Come on guys, I see that there are views, what where are the posts? Lets talk about the good ole days of gaming.

Jerry
*************
TEAM ShOrT BuS


----------



## war_criminal (Mar 21, 2005)

lol maybe they don't own any games and if that's the case nesquik has a contest going on.. giving out video games i saw it on another message board. seriously.. www.nesquik-cooler.com/ggw and you thought i was joking


----------



## Wedekind (Jan 2, 2005)

Donky Kong was neat,Also on N64 that mario game i liked, right now i own a PS2 and love it, i bought it years ago, my next system is a PSP which i might go tonight to get one.


----------



## HookupsXXX4 (Dec 4, 2003)

Hey,
The PSP looks neat, but I am not really into handhelds. I have a GBA, and I mainly use that when I go to a big race and have time to blow at the track. If you are going to get a PSP, you might want to wait. I guess that there is alot of bugs in it and they are bring out a 2.0 version.

Jerry
*************
TEAM ShOrT BuS
MAXAMPS.COM


----------



## imv (Jan 17, 2005)

I love classic videogames, I allways got a pad in my hands and now I'm very happy because The MAME project is between us!!
I love videogames since I was a kid, and other hobby I had was dinosaurs, for that reason I have joined both in my page of dinosaurs a and videogames!! you can visit it here if you want: http://perso.wanadoo.es/dinojuegos/index_eng.htm 
Its a shame for my part but I'm not good in english and for that reason you got the spanish version of my page more completed!
In that page you can find a list with dinosaurs that appeared in pixel! you got a lot of them but I'm sure that you can offer me some more games to include in it!!
My bests regards for all the people who enjoy classical videogames, but in a way the most addicting videogame I've ever played is the Gran Turismo, the last version GT4 is the most addictive of all the saga. I got the game finished at 100% and only one cup of gold to get all the licenses in gold!!! damm it !! I have never wasted so time in any other play in my live and I recommend it to anyone Who loves cars and drive. This game is perfect to practice the physics of the movement in a car is perfect, the only shame is that there are no dammaging made to the cars in collisions or they dont make finish with the roof in the floor when they crashes!
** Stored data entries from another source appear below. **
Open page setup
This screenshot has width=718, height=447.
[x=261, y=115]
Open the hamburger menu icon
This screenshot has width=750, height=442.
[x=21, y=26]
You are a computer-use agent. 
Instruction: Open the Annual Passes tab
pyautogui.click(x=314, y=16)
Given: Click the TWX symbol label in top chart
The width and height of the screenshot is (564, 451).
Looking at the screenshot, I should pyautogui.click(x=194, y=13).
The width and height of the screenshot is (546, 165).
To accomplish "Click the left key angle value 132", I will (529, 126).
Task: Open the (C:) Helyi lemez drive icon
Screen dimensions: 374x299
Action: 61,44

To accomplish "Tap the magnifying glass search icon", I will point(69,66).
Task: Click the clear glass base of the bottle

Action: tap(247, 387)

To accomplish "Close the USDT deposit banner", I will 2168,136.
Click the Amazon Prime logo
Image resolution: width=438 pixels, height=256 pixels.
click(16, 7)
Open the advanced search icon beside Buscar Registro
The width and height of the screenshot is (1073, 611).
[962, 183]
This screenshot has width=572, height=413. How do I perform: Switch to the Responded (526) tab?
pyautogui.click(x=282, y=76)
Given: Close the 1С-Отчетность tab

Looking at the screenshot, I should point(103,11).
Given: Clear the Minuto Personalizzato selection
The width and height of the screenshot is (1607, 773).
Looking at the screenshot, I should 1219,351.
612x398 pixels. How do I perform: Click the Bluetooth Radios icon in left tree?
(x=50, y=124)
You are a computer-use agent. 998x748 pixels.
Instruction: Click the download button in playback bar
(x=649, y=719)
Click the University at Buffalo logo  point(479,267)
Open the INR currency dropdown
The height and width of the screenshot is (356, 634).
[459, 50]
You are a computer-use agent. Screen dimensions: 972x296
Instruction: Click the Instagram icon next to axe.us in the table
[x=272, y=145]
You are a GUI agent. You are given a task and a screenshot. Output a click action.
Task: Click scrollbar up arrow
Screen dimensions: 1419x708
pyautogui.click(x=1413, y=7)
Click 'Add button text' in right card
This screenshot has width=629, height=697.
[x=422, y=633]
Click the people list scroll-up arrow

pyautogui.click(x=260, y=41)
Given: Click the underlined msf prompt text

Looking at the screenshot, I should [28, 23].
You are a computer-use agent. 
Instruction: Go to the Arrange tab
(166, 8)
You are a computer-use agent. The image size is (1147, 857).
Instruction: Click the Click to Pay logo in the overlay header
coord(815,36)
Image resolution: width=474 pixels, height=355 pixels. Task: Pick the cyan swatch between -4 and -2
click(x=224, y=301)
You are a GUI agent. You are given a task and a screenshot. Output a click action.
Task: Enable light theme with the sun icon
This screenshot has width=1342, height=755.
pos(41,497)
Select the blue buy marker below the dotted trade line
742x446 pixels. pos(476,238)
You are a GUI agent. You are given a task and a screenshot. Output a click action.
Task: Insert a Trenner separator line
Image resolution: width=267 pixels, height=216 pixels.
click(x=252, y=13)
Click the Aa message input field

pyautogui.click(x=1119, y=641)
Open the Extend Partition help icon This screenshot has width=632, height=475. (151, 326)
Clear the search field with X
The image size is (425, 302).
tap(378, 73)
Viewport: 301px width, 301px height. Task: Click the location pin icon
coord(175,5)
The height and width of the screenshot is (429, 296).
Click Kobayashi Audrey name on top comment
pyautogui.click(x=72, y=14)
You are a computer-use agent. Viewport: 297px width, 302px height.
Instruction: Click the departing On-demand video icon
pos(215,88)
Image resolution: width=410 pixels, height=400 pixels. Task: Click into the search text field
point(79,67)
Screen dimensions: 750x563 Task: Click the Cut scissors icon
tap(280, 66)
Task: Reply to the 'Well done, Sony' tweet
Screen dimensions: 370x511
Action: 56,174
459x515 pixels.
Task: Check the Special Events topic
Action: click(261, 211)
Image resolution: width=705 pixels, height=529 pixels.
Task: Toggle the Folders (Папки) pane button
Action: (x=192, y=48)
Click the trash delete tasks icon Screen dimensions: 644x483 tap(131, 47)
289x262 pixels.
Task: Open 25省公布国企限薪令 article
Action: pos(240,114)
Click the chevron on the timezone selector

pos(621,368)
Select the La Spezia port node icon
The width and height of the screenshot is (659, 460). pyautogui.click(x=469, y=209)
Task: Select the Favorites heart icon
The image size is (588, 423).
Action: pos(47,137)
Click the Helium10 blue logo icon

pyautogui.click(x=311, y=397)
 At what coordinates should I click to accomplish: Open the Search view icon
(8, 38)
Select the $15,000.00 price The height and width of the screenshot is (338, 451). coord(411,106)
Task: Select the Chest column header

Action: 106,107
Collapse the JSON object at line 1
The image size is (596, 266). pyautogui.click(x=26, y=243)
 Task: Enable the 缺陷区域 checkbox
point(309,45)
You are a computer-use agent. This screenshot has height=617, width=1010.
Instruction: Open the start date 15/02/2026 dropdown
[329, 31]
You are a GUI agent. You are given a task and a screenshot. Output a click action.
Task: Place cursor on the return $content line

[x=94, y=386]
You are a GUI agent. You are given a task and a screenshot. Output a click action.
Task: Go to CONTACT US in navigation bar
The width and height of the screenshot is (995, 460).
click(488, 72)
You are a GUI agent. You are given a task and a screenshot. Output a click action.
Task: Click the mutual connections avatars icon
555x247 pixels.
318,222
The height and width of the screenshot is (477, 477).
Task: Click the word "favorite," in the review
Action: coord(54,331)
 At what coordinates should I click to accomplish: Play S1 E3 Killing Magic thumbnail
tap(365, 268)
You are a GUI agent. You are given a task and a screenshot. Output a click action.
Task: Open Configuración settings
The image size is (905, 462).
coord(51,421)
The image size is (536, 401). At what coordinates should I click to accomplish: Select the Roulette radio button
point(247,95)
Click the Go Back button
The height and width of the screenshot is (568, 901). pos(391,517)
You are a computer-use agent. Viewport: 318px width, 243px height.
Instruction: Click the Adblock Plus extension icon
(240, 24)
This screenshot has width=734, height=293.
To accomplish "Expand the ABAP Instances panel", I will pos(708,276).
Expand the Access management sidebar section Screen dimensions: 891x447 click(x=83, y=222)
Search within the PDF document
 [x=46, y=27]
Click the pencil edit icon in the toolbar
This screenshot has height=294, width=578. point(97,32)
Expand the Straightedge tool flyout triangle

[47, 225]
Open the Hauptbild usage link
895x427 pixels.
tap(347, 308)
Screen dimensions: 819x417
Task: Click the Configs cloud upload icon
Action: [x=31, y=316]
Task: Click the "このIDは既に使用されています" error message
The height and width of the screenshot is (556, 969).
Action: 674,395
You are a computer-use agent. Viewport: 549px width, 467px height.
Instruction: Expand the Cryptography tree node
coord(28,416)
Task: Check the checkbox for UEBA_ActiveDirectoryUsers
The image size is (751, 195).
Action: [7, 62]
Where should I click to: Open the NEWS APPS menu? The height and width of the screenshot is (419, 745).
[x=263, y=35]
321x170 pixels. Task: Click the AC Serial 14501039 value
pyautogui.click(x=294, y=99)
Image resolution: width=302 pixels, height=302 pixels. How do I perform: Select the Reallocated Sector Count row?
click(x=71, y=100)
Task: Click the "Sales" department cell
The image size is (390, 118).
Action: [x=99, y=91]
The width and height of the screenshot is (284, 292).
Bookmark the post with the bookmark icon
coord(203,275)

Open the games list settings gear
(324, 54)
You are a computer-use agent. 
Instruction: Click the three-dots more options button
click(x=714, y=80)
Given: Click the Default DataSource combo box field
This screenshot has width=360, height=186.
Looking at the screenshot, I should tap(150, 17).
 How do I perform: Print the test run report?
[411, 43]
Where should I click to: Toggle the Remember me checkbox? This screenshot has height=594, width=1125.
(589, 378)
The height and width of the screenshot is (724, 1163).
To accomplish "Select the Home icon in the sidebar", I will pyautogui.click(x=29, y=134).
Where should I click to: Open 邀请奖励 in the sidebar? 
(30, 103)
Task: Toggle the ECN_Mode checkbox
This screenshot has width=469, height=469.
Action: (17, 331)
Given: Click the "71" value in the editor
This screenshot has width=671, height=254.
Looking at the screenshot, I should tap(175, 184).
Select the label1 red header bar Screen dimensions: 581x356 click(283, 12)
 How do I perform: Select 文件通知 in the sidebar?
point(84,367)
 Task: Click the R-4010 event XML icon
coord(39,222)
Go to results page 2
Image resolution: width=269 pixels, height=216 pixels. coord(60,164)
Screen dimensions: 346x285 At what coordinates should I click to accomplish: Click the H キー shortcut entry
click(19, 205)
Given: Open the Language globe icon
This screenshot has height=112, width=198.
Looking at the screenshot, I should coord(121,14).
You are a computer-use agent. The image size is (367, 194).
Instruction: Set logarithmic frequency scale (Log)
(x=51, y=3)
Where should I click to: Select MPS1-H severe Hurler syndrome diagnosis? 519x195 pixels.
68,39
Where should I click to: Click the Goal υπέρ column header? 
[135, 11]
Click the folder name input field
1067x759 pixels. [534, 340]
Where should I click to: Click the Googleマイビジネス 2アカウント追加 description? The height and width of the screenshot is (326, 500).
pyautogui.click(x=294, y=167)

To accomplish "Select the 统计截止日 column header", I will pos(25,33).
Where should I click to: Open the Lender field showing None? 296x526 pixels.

Well best regards for all the people of the forum!! :tongue:


----------



## HookupsXXX4 (Dec 4, 2003)

What is up? 
Glad to see a few posting. I just beat Final Fantasy 2 and the PS1. It was the remake, man, what a good game.

Jerry
*************
TEAM ShOrT BuS
MAXAMPS.COM


----------



## omega_republik (Jun 10, 2005)

maybe this is a little bit late but i just wanted to share this ... 
over a few years i've finally completed a few videogame collections ...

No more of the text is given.